A conversa começou a soar a déjà-vupelo tatuador. Foi naquela noite em que o enésimo atraso da amiga o deixou refém da conversa entre dois homens que se lamentavam repetidamente por terem sido excluídos dos grupos a que pertenceram. Tinha a impressão que o diálogo entre as duas mulheres versava sobre o homem que se fazia passar pelo erudito defenestrado. Elas continuaram, com ênfase para a doutrinação da mais velha:
- O triunfo das nossas causas exige a coesão interna. A ninguém pode ser dado o direito de divergir. E ninguém pode ter comportamentos que sejam um ultraje aos nossos cânones. Se não for assim, acabamos por cair em estilhaços. 
- Não receamos ser acusados de totalitarismo?
- Lá estás tu outra vez! Até parece que engoliste o catecismo das forças da ordem, que estás para aqui a reproduzir a semântica do sistema. Não nos interessa o que os outros dizem de nós, nem as acusações que nos fazem. Se quiséssemos ser como eles, não éramos como somos – vê se entendes isso, ou não te auguro vida longa no movimento.
- De acordo, não era a minha intenção, desculpa. Foi só uma pergunta, para me situar. Ainda sou nova no movimento. Tenho de ir aprendendo.
- Leste aquele livro que te emprestei?
- Faltam as últimas oitenta páginas.
- Lê com muita atenção. Faz uma leitura demorada. Se fores assaltada por dúvidas (o livro, hás de convir, é de leitura complexa), estou aqui para as esclarecer. Dou aulas na universidade e esse é um dos autores que interpretamos.
- Deixa-me voltar ao ex-camarada: podes dizer por que foi renegado?
- Sim. Através dos nossos contactos, soubemos que começou a ter hábitos burgueses e a dar-se à devassidão. 
- Não sabia que somos rigorosos em matéria de costumes.
- Somos. É uma questão de disciplina. Se não impusermos a disciplina, não podemos almejar a coesão interna e – como disse há pouco – fragilizam-se as causas que prosseguimos. Ademais, o livro que te emprestei é o tira-teimas: se pertences ao movimento, entregas-te a ele, no despojamento da tua vida. É verdade: deixas de ter vida própria, se ela se transviar.
- Ele foi alvo de um processo interno?
- Claro. A acusação foi lida pelo comité de sábios e, ato contínuo, a decisão de expulsão foi anunciada pela mesma via, ficando selada nas atas constitutivas do movimento.
- O ex-camarada teve a possibilidade de se defender?
- Não era preciso. Tínhamos provas irrefutáveis. O movimento teve a bondade de o chamar ao comité de sábios para tomar conhecimento do libelo acusatório e da decisão aprovada.
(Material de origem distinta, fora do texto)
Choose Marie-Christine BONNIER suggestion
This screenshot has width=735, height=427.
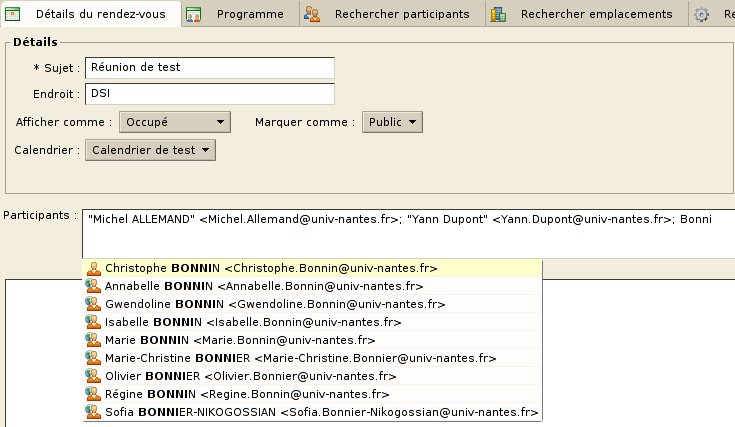300,358
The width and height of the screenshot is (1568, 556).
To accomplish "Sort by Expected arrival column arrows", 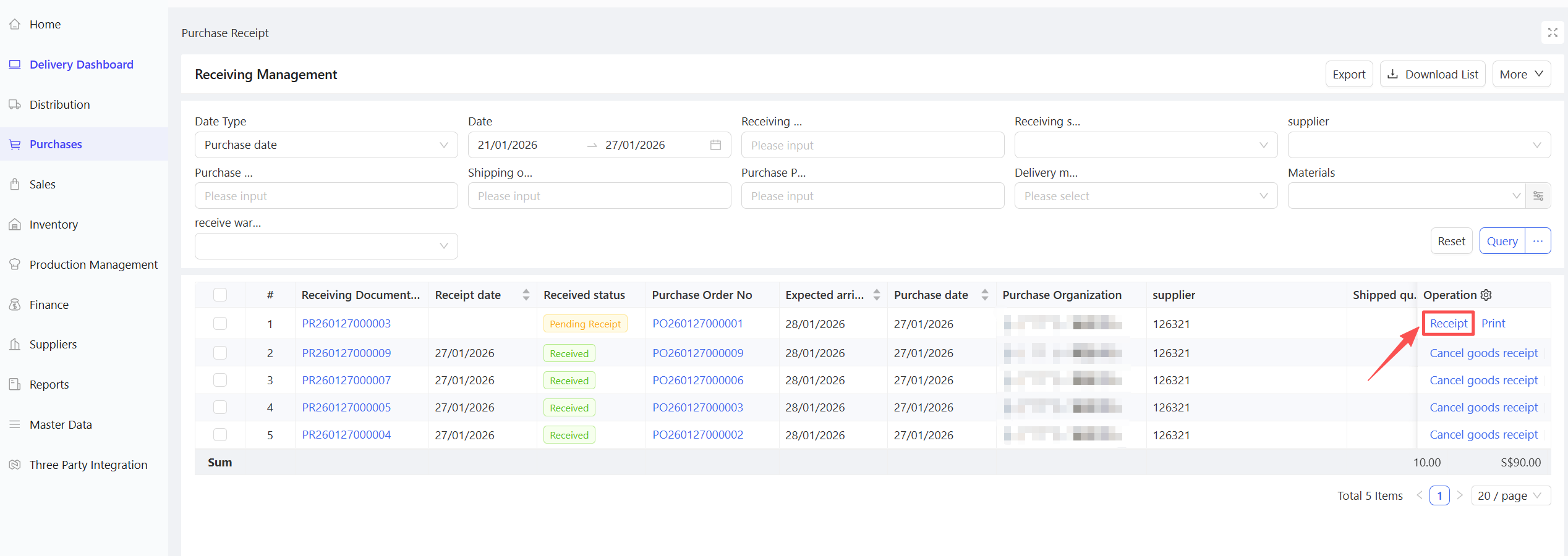I will [876, 295].
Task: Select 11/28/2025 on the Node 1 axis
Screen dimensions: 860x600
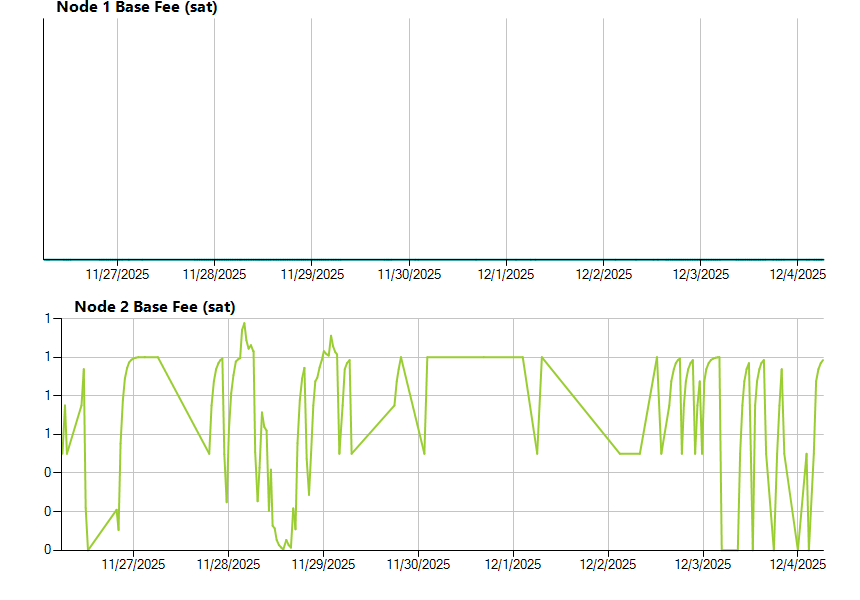Action: click(x=214, y=273)
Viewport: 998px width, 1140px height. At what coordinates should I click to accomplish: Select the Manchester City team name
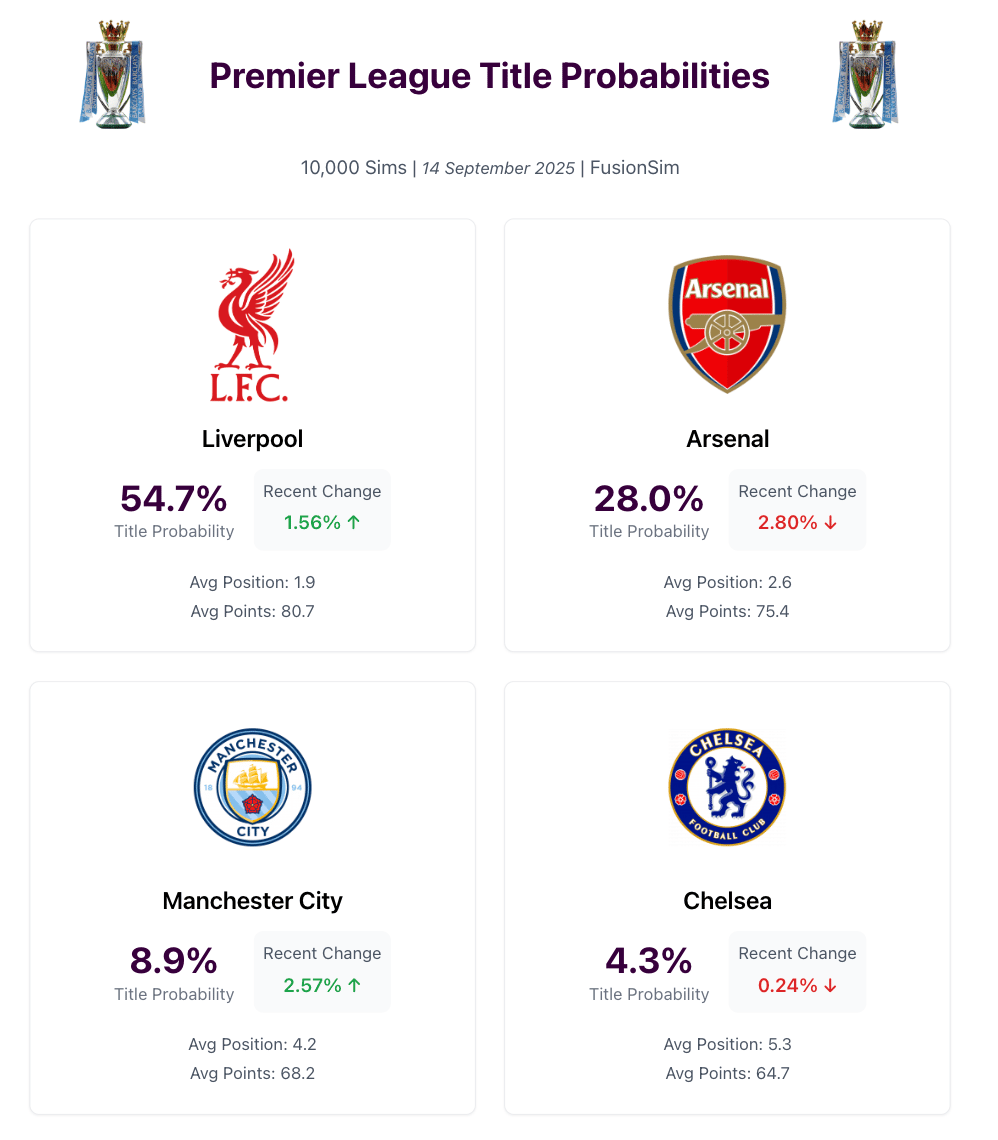click(252, 901)
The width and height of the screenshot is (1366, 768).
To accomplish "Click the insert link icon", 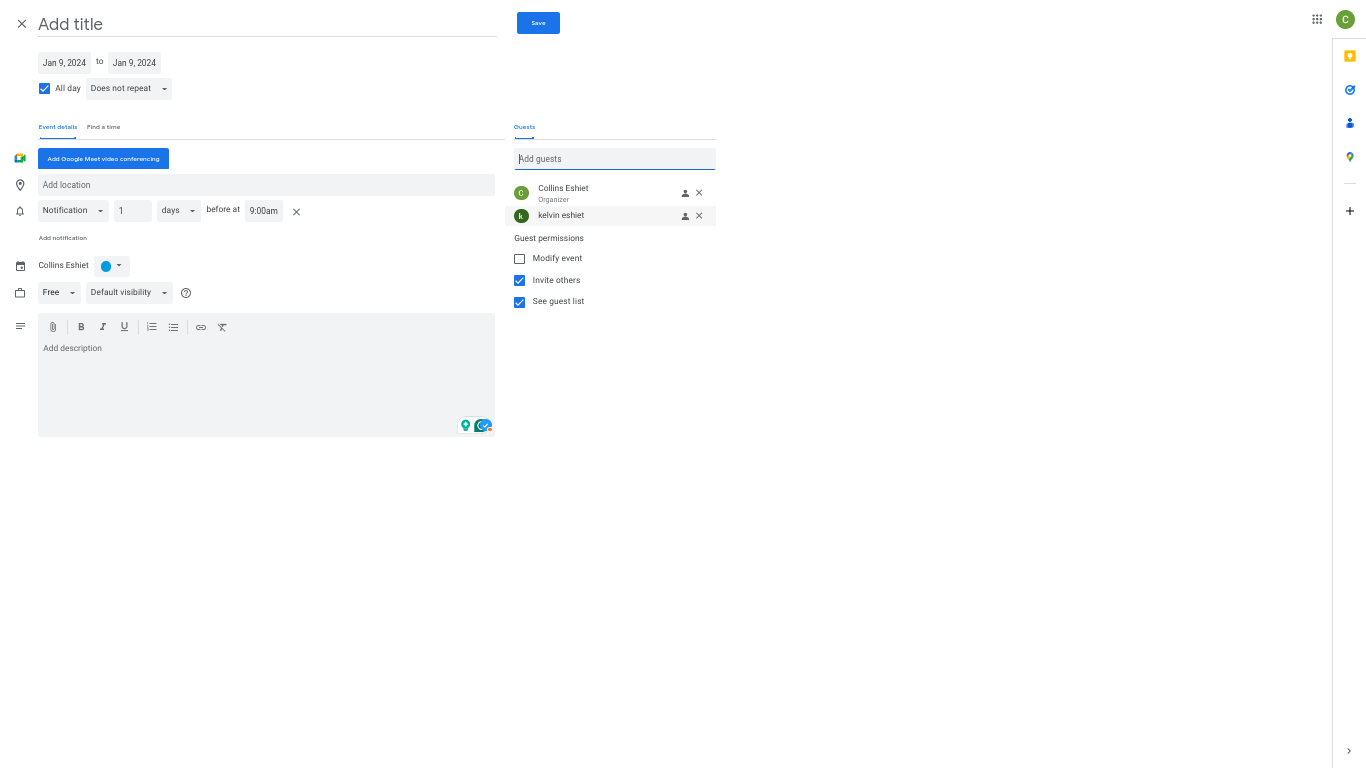I will (x=201, y=327).
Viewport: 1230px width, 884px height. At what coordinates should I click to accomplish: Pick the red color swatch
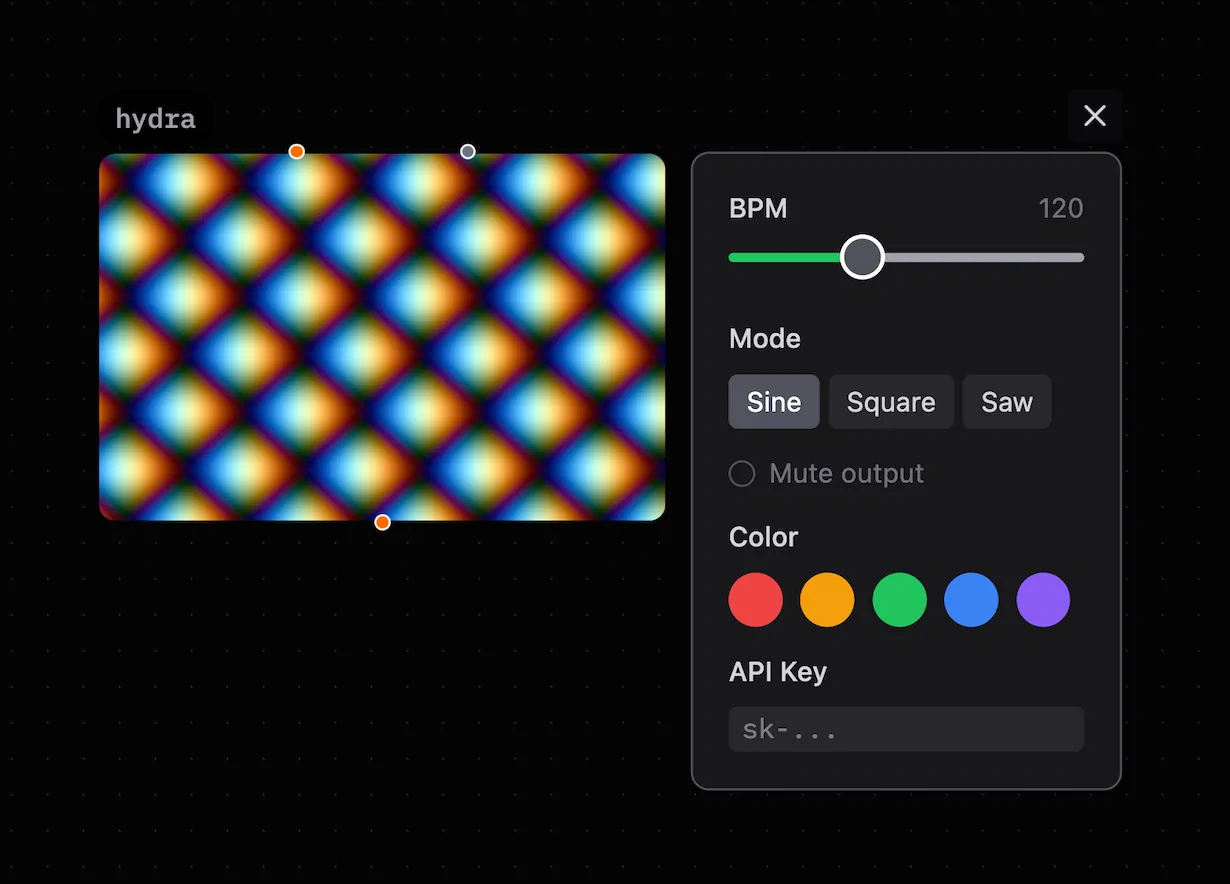(x=755, y=600)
As regras foram todas cumpridas.
A jovem estava mais pálida do que quando chegou à esplanada. O tatuador começou a sentir comiseração da rapariga. Parecia que a sua vontade se tinha ausentado, ela ali à mercê da guru maniqueísta. E percebeu os contornos da conversa entre o erudito defenestrado e o ecologista proscrito, uns dias antes. Lamentou que a sua intrusão, em jeito de provocação, tenha acirrado a fúria de ambos os homens. Mas não sentia comiseração pelo erudito defenestrado: antes deitado ao abandono e à solidão do que na pertença de tamanha absorvente e implacável companhia.
(E se a devassidão foi o crime que ditou a defenestração, de certeza que está melhor do que dantes.)